Em 1997, Dario Messer já era alvo da CPI dos Precatórios. Nos anos 2000, foi denunciado no escândalo do Banestado e no Mensalão. Ele atuava também no contrabando de pedras preciosas, extraídas de garimpos ilegais em terras indígenas, que movimentou mais de US$ 200 milhões. O caso tornou-se internacionalmente conhecido quando, em 2004, um grupo de guerreiros da etnia Cinta Larga matou 29 garimpeiros em Rondônia, após meses de conflito. A extração de diamantes na terra dos Cinta Larga continua e é alvo de um outro desdobramento da Lava-Jato, a Operação Crátons.

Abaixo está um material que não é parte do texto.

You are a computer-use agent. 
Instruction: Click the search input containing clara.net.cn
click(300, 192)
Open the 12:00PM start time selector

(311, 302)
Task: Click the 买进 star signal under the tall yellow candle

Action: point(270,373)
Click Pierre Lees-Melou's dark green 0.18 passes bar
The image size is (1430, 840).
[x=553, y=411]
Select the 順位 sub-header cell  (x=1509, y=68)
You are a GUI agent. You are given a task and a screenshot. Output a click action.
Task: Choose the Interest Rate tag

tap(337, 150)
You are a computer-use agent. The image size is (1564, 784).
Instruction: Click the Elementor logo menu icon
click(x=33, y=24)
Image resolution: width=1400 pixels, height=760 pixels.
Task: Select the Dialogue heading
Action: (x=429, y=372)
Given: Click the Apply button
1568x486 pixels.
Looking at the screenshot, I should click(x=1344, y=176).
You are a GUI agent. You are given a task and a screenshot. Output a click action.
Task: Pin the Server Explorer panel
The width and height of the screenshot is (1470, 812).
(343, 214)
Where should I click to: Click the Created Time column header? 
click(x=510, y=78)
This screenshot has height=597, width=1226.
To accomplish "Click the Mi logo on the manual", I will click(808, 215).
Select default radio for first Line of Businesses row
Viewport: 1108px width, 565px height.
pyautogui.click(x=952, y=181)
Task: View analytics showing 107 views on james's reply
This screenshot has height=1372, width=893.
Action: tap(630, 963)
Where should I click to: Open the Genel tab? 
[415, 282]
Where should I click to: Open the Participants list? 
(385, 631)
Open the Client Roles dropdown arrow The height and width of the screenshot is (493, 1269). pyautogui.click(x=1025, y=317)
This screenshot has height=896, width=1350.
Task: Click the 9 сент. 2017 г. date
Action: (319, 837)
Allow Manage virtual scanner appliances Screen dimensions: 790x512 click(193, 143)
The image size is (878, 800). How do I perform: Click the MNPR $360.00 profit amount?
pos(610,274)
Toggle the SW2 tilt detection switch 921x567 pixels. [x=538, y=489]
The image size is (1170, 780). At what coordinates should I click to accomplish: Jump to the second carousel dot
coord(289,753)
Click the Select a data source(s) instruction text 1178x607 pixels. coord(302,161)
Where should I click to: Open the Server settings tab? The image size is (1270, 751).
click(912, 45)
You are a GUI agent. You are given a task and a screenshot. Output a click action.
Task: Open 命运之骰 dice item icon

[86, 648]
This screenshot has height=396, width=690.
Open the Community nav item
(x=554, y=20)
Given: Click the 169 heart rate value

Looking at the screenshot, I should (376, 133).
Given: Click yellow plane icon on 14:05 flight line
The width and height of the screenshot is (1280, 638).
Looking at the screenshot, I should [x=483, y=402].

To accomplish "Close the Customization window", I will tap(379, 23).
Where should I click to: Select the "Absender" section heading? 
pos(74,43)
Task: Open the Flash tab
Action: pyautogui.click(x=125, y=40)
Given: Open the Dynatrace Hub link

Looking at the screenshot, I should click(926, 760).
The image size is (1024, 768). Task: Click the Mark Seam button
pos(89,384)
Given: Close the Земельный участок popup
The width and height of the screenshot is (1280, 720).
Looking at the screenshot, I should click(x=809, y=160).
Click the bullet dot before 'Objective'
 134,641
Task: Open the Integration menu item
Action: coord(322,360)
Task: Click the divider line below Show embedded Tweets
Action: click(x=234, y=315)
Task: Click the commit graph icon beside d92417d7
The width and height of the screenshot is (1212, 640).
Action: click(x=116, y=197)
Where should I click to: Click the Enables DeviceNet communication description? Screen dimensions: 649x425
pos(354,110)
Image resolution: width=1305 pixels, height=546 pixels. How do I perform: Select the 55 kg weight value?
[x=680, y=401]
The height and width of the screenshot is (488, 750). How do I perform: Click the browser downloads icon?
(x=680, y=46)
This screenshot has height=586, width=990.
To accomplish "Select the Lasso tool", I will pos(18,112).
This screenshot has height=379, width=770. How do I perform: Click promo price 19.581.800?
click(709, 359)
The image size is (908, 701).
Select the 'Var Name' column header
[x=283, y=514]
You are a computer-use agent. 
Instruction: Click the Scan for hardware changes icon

As denúncias não impediram que Dario Messer levasse uma dolce vita no Brasil. Colecionador de artes, o doleiro frequentava festas da alta sociedade carioca e se cercava de celebridades. Entre elas, o jogador de futebol pentacampeão Ronaldo Nazário, o Fenômeno. A amizade levou Messer a se tornar sócio, junto a dois empresários de Ronaldo, na boate R9, batizada em homenagem ao craque.

A ligação do doleiro com o pentacampeonato brasileiro pode não ter parado aí. Em 2013, em reportagem publicada pelo Jornal do Brasil, o jornalista Amaury Ribeiro Júnior apontou sua participação em um suposto esquema de sonegação fiscal da Rede Globo envolvendo os direitos de transmissão da Copa do Mundo de 2002.